> **Instructions to follow**:
Please repeat every entry that follows, keeping each one exactly the same.

> **Extracted material**:
>>
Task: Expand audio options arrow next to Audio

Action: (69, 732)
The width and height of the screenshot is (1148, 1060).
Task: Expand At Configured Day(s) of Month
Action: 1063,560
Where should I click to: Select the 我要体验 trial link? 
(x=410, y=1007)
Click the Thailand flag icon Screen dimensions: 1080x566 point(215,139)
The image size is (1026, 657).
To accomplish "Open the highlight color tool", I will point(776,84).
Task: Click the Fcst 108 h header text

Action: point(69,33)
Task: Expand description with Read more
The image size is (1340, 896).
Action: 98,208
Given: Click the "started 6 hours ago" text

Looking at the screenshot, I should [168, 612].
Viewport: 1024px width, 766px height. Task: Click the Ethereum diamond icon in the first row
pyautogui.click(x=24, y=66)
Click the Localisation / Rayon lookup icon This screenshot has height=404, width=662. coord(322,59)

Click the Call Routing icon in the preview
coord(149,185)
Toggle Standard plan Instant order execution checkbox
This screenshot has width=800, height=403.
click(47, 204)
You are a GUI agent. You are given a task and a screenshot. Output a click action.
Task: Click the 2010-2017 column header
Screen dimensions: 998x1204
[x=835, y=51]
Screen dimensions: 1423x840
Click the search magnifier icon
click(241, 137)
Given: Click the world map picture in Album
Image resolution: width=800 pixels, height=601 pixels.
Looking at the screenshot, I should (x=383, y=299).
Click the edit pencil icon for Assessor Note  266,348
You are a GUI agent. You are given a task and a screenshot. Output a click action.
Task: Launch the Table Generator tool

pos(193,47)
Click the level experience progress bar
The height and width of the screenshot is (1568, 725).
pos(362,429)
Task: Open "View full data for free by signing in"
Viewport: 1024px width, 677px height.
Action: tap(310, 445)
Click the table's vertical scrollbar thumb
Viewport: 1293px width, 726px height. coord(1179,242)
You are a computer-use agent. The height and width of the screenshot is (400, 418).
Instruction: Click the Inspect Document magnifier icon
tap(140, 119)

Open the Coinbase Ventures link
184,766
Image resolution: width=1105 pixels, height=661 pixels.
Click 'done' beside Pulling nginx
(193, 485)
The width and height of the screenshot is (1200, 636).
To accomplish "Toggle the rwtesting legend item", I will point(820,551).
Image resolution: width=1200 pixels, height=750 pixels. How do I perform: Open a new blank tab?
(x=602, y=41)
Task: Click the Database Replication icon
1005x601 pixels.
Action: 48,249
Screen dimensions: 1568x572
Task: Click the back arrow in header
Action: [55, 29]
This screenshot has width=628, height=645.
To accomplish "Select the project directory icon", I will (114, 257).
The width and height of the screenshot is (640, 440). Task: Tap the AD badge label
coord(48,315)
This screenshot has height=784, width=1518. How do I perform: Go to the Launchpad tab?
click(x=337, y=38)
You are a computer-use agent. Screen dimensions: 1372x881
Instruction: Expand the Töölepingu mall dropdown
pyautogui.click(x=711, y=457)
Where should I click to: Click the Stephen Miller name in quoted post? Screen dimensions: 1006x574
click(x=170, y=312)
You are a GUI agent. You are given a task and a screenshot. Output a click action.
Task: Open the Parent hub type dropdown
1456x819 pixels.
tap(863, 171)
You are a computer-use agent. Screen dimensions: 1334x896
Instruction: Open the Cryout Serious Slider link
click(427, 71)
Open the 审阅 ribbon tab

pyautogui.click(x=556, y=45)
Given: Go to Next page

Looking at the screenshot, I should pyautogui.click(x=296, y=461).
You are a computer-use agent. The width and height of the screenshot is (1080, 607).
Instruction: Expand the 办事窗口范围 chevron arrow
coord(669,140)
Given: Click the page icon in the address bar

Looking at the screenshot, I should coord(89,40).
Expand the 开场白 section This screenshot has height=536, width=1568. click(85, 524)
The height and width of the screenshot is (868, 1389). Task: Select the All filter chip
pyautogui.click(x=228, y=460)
<<
> **Solution**:
Task: Expand audio options arrow next to Audio

Action: (69, 732)
The width and height of the screenshot is (1148, 1060).
Task: Expand At Configured Day(s) of Month
Action: 1063,560
Where should I click to: Select the 我要体验 trial link? 
(x=410, y=1007)
Click the Thailand flag icon Screen dimensions: 1080x566 point(215,139)
The image size is (1026, 657).
To accomplish "Open the highlight color tool", I will point(776,84).
Task: Click the Fcst 108 h header text

Action: point(69,33)
Task: Expand description with Read more
The image size is (1340, 896).
Action: 98,208
Given: Click the "started 6 hours ago" text

Looking at the screenshot, I should [168, 612].
Viewport: 1024px width, 766px height. Task: Click the Ethereum diamond icon in the first row
pyautogui.click(x=24, y=66)
Click the Localisation / Rayon lookup icon This screenshot has height=404, width=662. coord(322,59)

Click the Call Routing icon in the preview
coord(149,185)
Toggle Standard plan Instant order execution checkbox
This screenshot has width=800, height=403.
click(47, 204)
You are a GUI agent. You are given a task and a screenshot. Output a click action.
Task: Click the 2010-2017 column header
Screen dimensions: 998x1204
[x=835, y=51]
Screen dimensions: 1423x840
Click the search magnifier icon
click(241, 137)
Given: Click the world map picture in Album
Image resolution: width=800 pixels, height=601 pixels.
Looking at the screenshot, I should (x=383, y=299).
Click the edit pencil icon for Assessor Note  266,348
You are a GUI agent. You are given a task and a screenshot. Output a click action.
Task: Launch the Table Generator tool

pos(193,47)
Click the level experience progress bar
The height and width of the screenshot is (1568, 725).
pos(362,429)
Task: Open "View full data for free by signing in"
Viewport: 1024px width, 677px height.
Action: tap(310, 445)
Click the table's vertical scrollbar thumb
Viewport: 1293px width, 726px height. coord(1179,242)
You are a computer-use agent. The height and width of the screenshot is (400, 418).
Instruction: Click the Inspect Document magnifier icon
tap(140, 119)

Open the Coinbase Ventures link
184,766
Image resolution: width=1105 pixels, height=661 pixels.
Click 'done' beside Pulling nginx
(193, 485)
The width and height of the screenshot is (1200, 636).
To accomplish "Toggle the rwtesting legend item", I will point(820,551).
Image resolution: width=1200 pixels, height=750 pixels. How do I perform: Open a new blank tab?
(x=602, y=41)
Task: Click the Database Replication icon
1005x601 pixels.
Action: 48,249
Screen dimensions: 1568x572
Task: Click the back arrow in header
Action: [55, 29]
This screenshot has width=628, height=645.
To accomplish "Select the project directory icon", I will (114, 257).
The width and height of the screenshot is (640, 440). Task: Tap the AD badge label
coord(48,315)
This screenshot has height=784, width=1518. How do I perform: Go to the Launchpad tab?
click(x=337, y=38)
You are a computer-use agent. Screen dimensions: 1372x881
Instruction: Expand the Töölepingu mall dropdown
pyautogui.click(x=711, y=457)
Where should I click to: Click the Stephen Miller name in quoted post? Screen dimensions: 1006x574
click(x=170, y=312)
You are a GUI agent. You are given a task and a screenshot. Output a click action.
Task: Open the Parent hub type dropdown
1456x819 pixels.
tap(863, 171)
You are a computer-use agent. Screen dimensions: 1334x896
Instruction: Open the Cryout Serious Slider link
click(427, 71)
Open the 审阅 ribbon tab

pyautogui.click(x=556, y=45)
Given: Go to Next page

Looking at the screenshot, I should pyautogui.click(x=296, y=461).
You are a computer-use agent. The width and height of the screenshot is (1080, 607).
Instruction: Expand the 办事窗口范围 chevron arrow
coord(669,140)
Given: Click the page icon in the address bar

Looking at the screenshot, I should coord(89,40).
Expand the 开场白 section This screenshot has height=536, width=1568. click(85, 524)
The height and width of the screenshot is (868, 1389). Task: Select the All filter chip
pyautogui.click(x=228, y=460)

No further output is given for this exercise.